■ Document segment
Museums, markets, city centers, parks… These are all places you might find Tea designers out and about snapping photos and taking notes for our collections. Another place you may find them? In the lobby of their hotel. To make the most of each trip, we search high and low to find interesting places to stay. From boutique hotels outside of Jaipur to eclectic Airbnbs in Berlin, we make an effort to stay in places that are unique to that specific destination.
None of the places we’ve stayed have inspired us quite like the Parco dei Principi Hotel in Sorrento, Italy. From the tiles seen throughout the hotel to the clean lines of the mid-century furniture in our rooms—we just couldn’t get enough. Here’s an inside look at the hotel that inspired dozens of the styles in our summer collection.

■ Prompt A
Shorten the paragraph in the hotel text that begins "None of the places we've stayed" to two sentences, keeping its main facts.

■ Dataset records

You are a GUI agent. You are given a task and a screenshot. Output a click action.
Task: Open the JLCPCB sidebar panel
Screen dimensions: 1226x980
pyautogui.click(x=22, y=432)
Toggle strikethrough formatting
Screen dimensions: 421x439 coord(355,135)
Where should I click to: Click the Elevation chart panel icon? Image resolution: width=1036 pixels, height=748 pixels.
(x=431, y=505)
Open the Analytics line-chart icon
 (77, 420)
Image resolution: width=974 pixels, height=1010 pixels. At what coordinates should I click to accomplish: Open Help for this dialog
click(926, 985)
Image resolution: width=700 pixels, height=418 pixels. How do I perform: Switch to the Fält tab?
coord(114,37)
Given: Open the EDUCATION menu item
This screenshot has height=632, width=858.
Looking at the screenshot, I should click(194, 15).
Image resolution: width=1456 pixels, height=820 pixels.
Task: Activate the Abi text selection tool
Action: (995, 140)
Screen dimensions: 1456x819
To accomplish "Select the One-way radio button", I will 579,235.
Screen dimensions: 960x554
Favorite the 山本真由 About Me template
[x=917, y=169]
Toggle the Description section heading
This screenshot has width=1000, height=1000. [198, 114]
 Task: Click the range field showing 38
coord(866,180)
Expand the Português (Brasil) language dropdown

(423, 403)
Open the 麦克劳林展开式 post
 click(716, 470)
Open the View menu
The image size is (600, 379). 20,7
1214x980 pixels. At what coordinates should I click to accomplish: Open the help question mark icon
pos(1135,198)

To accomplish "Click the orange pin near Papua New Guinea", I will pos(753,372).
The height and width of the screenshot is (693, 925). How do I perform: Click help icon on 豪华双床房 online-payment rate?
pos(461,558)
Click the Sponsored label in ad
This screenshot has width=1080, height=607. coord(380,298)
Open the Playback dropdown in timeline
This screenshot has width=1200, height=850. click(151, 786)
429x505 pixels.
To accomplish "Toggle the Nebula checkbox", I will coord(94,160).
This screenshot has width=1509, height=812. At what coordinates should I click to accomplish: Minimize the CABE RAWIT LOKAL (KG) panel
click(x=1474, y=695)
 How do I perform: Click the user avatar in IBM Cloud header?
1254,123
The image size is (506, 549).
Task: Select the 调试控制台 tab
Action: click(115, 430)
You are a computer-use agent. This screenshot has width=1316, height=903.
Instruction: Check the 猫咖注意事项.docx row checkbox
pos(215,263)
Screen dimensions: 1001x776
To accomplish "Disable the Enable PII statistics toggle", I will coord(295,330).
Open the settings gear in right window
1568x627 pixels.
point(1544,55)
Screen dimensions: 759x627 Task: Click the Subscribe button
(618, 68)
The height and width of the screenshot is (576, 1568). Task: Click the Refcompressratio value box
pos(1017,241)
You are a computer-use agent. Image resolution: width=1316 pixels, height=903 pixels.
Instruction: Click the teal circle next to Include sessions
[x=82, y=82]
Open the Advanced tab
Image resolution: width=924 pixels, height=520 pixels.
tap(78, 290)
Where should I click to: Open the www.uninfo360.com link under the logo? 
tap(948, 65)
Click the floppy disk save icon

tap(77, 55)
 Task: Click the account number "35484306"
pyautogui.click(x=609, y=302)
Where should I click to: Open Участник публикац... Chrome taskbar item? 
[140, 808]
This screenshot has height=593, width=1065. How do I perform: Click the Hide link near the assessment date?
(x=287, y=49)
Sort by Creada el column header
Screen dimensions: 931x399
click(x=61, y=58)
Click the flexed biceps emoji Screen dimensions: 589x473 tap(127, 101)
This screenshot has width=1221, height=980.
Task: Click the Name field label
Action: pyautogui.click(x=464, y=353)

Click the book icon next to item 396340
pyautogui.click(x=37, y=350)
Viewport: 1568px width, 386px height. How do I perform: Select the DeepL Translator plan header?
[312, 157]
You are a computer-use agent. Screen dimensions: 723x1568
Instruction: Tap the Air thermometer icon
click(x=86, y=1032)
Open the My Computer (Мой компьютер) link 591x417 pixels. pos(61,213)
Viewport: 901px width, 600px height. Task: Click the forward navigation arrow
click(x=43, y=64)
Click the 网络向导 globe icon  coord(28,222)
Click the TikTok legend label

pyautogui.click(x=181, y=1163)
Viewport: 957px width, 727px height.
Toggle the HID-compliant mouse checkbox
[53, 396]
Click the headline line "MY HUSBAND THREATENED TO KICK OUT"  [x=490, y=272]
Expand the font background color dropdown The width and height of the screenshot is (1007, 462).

■ Prompt B
Show each line of the rows that contains the string "chart".

■ Exercise output A
No place has inspired us like the Parco dei Principi Hotel in Sorrento, Italy, from its tiles to the clean lines of the mid-century furniture in our rooms. Here's an inside look at the hotel behind dozens of the styles in our summer collection.

■ Exercise output B
Where should I click to: Click the Elevation chart panel icon? Image resolution: width=1036 pixels, height=748 pixels.
Open the Analytics line-chart icon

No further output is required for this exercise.